#### About this exercise:
When the line containing "on second message" appears in the entries below, begin printing there and stop after the line containing "Task: Bookmark the"; print each of those lines exactly and no other line.

#### Data excerpts:

____________________

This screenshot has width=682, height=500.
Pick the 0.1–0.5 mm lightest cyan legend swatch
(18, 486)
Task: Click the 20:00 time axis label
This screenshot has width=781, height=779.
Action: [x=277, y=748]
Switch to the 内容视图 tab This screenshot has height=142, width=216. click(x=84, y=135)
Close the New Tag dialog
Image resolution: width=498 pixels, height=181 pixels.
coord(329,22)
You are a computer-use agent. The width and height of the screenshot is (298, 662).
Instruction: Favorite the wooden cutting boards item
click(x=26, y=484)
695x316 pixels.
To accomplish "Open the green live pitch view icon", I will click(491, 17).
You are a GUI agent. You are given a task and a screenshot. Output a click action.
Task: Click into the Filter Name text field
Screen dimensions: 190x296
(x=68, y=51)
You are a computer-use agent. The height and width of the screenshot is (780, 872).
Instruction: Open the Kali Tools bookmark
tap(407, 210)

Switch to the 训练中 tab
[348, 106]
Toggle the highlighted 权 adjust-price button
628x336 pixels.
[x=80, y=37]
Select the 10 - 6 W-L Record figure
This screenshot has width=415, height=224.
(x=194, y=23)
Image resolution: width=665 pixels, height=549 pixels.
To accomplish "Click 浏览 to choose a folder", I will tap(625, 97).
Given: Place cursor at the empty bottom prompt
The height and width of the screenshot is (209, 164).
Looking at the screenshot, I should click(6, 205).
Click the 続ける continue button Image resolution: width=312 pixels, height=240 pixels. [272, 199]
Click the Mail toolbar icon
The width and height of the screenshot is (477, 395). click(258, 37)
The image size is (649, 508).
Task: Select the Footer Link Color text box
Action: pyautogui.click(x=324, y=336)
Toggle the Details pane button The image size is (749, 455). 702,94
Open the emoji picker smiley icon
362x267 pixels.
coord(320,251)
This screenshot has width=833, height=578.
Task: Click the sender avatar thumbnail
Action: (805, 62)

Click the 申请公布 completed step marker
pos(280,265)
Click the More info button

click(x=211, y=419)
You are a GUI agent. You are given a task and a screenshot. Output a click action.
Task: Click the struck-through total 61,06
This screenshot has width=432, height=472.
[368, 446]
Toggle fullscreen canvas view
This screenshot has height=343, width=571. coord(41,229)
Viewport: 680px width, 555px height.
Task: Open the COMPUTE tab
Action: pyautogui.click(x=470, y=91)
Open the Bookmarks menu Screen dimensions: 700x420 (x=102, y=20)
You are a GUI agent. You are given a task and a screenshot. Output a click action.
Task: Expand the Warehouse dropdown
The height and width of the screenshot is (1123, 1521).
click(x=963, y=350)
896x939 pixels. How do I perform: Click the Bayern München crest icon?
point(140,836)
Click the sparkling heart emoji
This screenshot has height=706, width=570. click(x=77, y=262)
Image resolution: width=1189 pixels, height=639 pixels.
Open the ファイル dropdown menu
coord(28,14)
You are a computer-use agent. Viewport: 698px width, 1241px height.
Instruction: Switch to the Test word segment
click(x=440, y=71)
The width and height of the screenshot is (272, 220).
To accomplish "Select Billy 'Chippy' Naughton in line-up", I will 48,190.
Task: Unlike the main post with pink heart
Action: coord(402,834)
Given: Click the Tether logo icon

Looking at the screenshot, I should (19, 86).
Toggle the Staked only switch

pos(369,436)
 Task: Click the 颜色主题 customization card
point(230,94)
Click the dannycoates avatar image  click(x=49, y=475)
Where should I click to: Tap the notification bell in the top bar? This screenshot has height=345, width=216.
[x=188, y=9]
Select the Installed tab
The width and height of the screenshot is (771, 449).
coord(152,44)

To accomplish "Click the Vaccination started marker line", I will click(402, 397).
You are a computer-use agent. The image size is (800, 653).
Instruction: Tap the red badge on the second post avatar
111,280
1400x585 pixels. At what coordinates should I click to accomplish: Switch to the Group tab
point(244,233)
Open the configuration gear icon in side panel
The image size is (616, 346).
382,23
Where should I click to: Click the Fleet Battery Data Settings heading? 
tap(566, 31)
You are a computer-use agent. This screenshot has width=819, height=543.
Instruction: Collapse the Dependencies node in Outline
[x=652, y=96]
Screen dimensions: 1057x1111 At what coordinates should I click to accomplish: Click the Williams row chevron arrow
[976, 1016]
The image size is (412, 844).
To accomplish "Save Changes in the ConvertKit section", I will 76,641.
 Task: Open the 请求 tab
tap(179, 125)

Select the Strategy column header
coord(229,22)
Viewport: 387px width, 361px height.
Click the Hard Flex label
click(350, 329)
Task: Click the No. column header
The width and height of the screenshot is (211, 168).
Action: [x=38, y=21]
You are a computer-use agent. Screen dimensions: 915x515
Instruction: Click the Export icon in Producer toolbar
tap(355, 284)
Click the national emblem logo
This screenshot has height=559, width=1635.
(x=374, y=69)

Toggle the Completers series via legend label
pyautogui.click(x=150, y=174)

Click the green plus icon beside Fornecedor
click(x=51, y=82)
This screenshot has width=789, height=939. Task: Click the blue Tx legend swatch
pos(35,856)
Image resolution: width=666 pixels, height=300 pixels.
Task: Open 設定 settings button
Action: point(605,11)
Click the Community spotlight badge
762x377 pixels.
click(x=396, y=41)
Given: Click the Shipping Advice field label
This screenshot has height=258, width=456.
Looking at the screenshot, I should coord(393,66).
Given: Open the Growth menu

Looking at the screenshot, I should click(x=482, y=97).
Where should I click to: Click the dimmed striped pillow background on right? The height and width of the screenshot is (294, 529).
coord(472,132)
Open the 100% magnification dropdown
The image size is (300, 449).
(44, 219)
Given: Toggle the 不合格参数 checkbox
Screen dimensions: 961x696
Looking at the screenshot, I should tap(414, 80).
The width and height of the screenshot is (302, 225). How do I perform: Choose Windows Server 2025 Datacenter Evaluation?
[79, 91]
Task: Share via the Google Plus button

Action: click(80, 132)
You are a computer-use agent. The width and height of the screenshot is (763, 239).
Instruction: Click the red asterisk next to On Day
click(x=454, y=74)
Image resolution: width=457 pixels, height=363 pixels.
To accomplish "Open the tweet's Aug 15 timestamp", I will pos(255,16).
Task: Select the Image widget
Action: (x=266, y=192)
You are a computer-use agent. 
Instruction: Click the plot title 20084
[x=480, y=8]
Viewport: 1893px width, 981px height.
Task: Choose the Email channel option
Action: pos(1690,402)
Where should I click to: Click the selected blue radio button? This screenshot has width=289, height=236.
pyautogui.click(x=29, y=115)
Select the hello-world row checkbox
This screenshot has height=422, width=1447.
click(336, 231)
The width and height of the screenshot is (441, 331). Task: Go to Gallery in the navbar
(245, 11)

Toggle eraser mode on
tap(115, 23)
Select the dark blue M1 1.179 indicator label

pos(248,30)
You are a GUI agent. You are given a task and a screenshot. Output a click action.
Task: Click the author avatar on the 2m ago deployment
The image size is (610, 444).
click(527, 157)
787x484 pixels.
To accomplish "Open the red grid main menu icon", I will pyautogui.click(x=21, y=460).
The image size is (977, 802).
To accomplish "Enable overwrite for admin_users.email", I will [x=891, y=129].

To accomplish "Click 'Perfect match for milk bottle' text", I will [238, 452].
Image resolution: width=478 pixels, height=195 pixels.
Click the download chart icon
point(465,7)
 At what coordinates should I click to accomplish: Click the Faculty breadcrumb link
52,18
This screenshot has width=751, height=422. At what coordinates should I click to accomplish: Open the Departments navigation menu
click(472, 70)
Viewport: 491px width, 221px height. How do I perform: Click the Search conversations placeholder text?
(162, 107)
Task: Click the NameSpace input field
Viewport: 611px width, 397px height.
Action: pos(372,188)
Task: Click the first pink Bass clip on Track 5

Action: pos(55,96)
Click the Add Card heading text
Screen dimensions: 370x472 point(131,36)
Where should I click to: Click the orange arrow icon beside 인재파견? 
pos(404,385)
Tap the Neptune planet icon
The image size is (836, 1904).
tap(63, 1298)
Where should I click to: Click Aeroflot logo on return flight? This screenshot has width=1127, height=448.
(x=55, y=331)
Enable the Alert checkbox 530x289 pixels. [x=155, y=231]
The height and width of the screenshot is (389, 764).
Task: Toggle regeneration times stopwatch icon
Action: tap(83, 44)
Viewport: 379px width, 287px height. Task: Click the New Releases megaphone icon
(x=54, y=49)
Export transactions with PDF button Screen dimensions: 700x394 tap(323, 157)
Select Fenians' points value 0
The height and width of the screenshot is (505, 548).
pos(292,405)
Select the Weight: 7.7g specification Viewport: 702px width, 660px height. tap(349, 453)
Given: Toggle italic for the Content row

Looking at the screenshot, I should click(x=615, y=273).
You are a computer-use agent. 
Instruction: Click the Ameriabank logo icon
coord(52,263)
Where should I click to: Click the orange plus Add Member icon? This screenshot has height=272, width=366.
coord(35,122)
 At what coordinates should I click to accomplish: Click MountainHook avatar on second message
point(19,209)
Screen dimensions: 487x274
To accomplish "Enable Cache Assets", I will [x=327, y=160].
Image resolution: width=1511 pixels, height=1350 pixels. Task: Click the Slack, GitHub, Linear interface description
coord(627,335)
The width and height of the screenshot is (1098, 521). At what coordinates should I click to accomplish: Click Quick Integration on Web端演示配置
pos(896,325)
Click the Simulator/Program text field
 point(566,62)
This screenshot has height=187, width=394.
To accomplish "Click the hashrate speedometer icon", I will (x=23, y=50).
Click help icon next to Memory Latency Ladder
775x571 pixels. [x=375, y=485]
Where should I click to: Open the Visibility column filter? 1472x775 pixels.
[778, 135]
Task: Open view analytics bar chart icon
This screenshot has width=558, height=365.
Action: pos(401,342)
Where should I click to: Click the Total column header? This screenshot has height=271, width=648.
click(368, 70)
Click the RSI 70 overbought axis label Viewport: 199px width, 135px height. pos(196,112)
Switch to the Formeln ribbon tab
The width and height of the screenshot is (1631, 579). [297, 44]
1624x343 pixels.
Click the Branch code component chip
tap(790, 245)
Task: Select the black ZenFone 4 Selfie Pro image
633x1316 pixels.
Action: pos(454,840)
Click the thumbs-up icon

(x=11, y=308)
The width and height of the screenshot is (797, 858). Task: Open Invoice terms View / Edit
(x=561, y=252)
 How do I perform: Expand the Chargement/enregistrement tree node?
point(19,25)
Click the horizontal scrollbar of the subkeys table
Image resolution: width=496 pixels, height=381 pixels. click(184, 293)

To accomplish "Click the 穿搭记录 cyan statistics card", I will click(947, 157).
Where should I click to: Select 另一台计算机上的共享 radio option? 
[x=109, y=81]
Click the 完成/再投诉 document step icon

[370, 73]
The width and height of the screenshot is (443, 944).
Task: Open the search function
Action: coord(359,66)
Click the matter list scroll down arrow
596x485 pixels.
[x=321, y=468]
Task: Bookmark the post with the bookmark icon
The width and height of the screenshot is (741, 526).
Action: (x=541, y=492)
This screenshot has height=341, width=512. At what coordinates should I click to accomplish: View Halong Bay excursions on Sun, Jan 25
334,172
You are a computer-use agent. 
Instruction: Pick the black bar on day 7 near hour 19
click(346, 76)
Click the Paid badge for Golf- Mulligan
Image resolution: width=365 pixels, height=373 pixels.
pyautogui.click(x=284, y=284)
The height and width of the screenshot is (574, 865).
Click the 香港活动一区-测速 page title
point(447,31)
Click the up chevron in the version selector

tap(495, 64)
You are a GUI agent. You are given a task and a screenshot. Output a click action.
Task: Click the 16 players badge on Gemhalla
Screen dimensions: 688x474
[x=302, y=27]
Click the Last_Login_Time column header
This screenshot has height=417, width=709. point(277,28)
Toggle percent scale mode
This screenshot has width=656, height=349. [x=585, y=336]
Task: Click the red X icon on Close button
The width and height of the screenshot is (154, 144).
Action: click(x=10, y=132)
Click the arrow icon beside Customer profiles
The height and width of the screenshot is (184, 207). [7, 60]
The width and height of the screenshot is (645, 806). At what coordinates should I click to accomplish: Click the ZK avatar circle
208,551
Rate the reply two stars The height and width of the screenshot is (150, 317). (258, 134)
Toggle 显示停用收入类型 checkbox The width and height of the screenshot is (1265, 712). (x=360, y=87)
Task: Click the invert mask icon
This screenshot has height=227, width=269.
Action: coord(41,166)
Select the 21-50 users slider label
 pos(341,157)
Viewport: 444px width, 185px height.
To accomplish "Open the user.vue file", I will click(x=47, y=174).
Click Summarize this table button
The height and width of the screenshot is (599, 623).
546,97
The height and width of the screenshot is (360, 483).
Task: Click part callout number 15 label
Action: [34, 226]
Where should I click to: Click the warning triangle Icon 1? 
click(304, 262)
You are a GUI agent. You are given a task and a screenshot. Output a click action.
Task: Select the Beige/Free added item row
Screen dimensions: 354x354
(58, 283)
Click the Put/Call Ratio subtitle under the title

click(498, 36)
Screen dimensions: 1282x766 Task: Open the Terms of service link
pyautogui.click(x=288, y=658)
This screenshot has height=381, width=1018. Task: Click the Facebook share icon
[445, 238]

____________________

#### Answer space:
 At what coordinates should I click to accomplish: Click MountainHook avatar on second message
point(19,209)
Screen dimensions: 487x274
To accomplish "Enable Cache Assets", I will [x=327, y=160].
Image resolution: width=1511 pixels, height=1350 pixels. Task: Click the Slack, GitHub, Linear interface description
coord(627,335)
The width and height of the screenshot is (1098, 521). At what coordinates should I click to accomplish: Click Quick Integration on Web端演示配置
pos(896,325)
Click the Simulator/Program text field
 point(566,62)
This screenshot has height=187, width=394.
To accomplish "Click the hashrate speedometer icon", I will (x=23, y=50).
Click help icon next to Memory Latency Ladder
775x571 pixels. [x=375, y=485]
Where should I click to: Open the Visibility column filter? 1472x775 pixels.
[778, 135]
Task: Open view analytics bar chart icon
This screenshot has width=558, height=365.
Action: pos(401,342)
Where should I click to: Click the Total column header? This screenshot has height=271, width=648.
click(368, 70)
Click the RSI 70 overbought axis label Viewport: 199px width, 135px height. pos(196,112)
Switch to the Formeln ribbon tab
The width and height of the screenshot is (1631, 579). [297, 44]
1624x343 pixels.
Click the Branch code component chip
tap(790, 245)
Task: Select the black ZenFone 4 Selfie Pro image
633x1316 pixels.
Action: pos(454,840)
Click the thumbs-up icon

(x=11, y=308)
The width and height of the screenshot is (797, 858). Task: Open Invoice terms View / Edit
(x=561, y=252)
 How do I perform: Expand the Chargement/enregistrement tree node?
point(19,25)
Click the horizontal scrollbar of the subkeys table
Image resolution: width=496 pixels, height=381 pixels. click(184, 293)

To accomplish "Click the 穿搭记录 cyan statistics card", I will click(947, 157).
Where should I click to: Select 另一台计算机上的共享 radio option? 
[x=109, y=81]
Click the 完成/再投诉 document step icon

[370, 73]
The width and height of the screenshot is (443, 944).
Task: Open the search function
Action: coord(359,66)
Click the matter list scroll down arrow
596x485 pixels.
[x=321, y=468]
Task: Bookmark the post with the bookmark icon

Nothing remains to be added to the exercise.